Author :Karl W. Butzer Release :2011-06-03 Genre :Social Science Kind :eBook Book Rating :836/5 ( reviews)
Download or read book After the Australopithecines written by Karl W. Butzer. This book was released on 2011-06-03. Available in PDF, EPUB and Kindle. Book excerpt:
Author :Patrick Roberts Release :2019-01-03 Genre :Social Science Kind :eBook Book Rating :551/5 ( reviews)

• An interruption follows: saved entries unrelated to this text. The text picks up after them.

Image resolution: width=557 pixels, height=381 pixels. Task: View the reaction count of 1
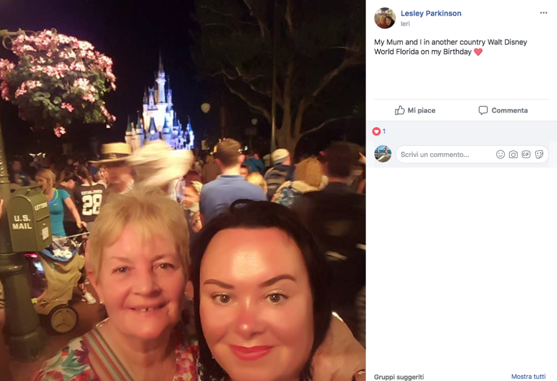(383, 132)
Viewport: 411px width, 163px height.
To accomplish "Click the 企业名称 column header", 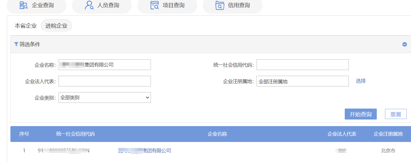I will coord(217,134).
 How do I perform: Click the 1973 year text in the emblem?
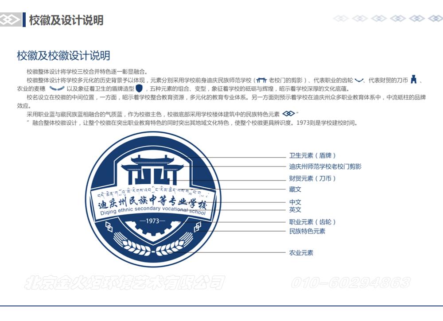pyautogui.click(x=152, y=221)
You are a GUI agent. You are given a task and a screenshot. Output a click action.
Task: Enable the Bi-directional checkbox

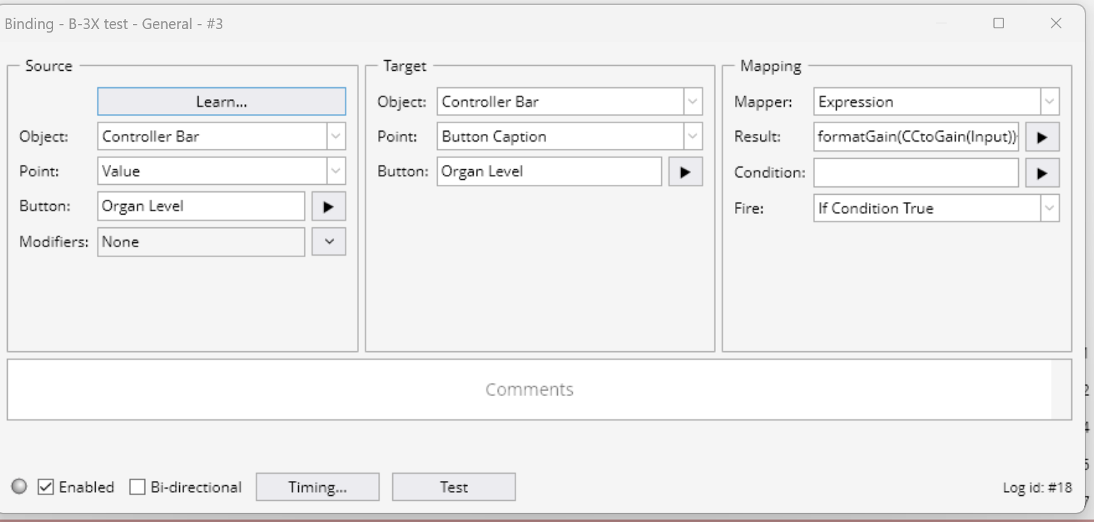tap(138, 487)
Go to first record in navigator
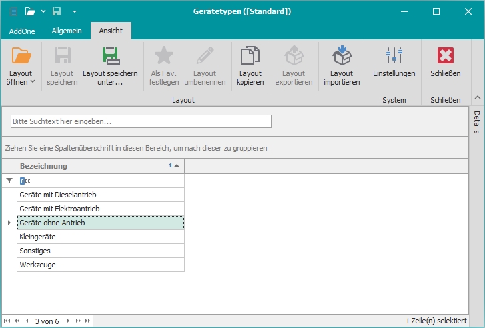This screenshot has width=485, height=328. [7, 321]
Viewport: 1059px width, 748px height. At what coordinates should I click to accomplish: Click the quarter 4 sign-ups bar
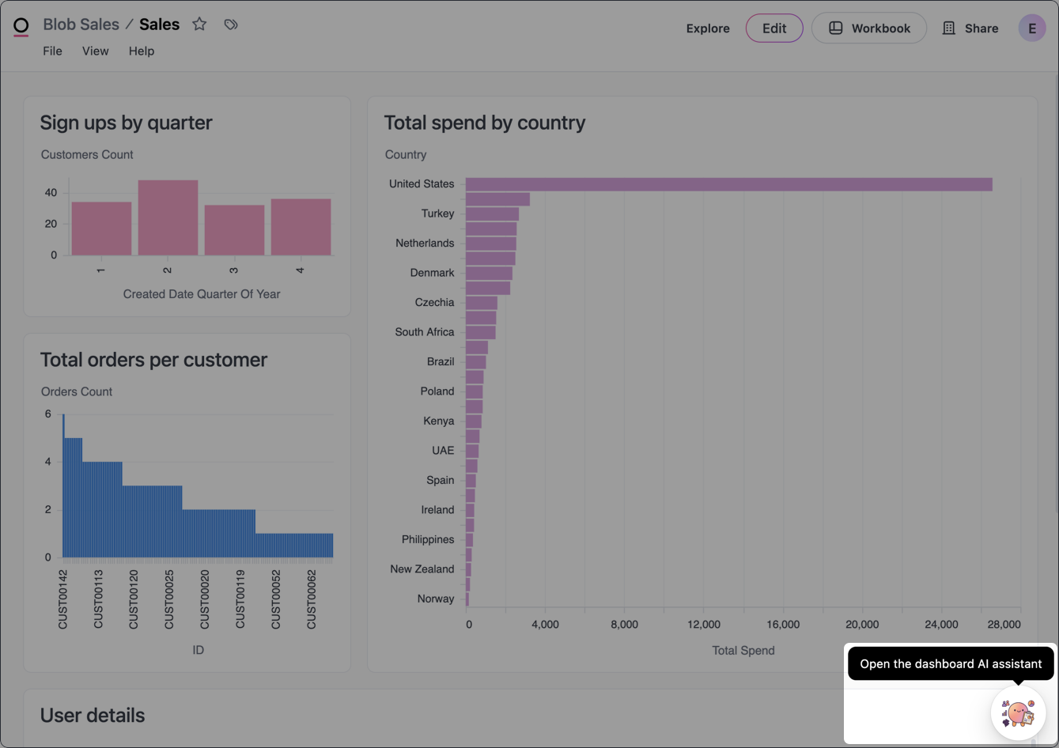301,228
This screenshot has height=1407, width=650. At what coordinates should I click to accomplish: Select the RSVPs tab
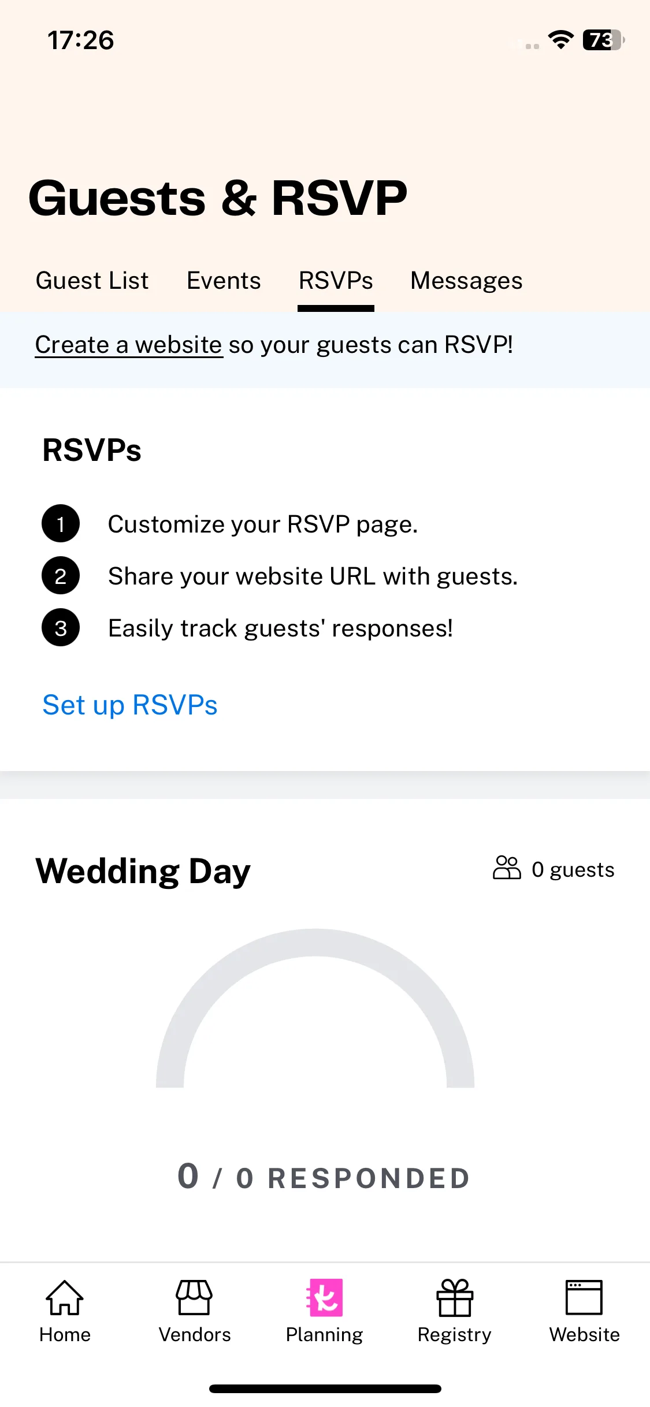pyautogui.click(x=336, y=281)
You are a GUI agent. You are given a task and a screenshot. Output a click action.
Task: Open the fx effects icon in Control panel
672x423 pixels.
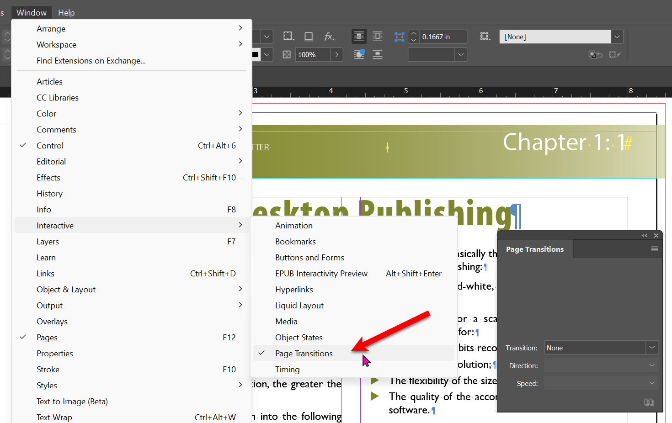329,36
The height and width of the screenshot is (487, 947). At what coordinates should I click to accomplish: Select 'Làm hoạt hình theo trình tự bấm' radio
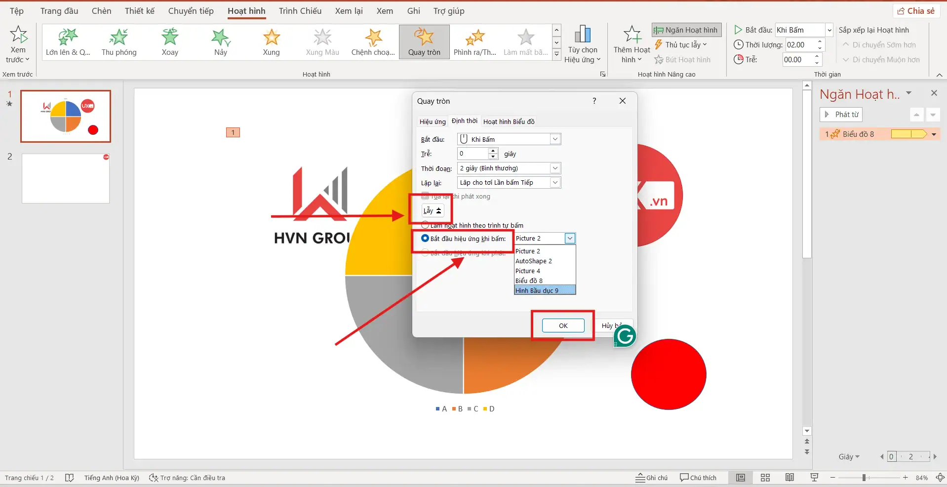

Download or read book Tropical Forests in Prehistory, History, and Modernity written by Patrick Roberts. This book was released on 2019-01-03. Available in PDF, EPUB and Kindle. Book excerpt: In popular discourse, tropical forests are synonymous with 'nature' and 'wilderness'; battlegrounds between apparently pristine floral, faunal, and human communities, and the unrelenting industrial and urban powers of the modern world. It is rarely publicly understood that the extent of human adaptation to, and alteration of, tropical forest environments extends across archaeological, historical, and anthropological timescales. This book is the first attempt to bring together evidence for the nature of human interactions with tropical forests on a global scale, from the emergence of hominins in the tropical forests of Africa to modern conservation issues. Following a review of the natural history and variability of tropical forest ecosystems, this book takes a tour of human, and human ancestor, occupation and use of tropical forest environments through time. Far from being pristine, primordial ecosystems, this book illustrates how our species has inhabited and modified tropical forests from the earliest stages of its evolution. While agricultural strategies and vast urban networks emerged in tropical forests long prior to the arrival of European colonial powers and later industrialization, this should not be taken as justification for the massive deforestation and biodiversity threats imposed on tropical forest ecosystems in the 21st century. Rather, such a long-term perspective highlights the ongoing challenges of sustainability faced by forager, agricultural, and urban societies in these environments, setting the stage for more integrated approaches to conservation and policy-making, and the protection of millennia of ecological and cultural heritage bound up in these habitats.
Author :John J. Shea Release :2020-04-16 Genre :History Kind :eBook Book Rating :430/5 ( reviews)
Download or read book Prehistoric Stone Tools of Eastern Africa written by John J. Shea. This book was released on 2020-04-16. Available in PDF, EPUB and Kindle. Book excerpt: A detailed overview of the Eastern African stone tools that make up the world's longest archaeological record.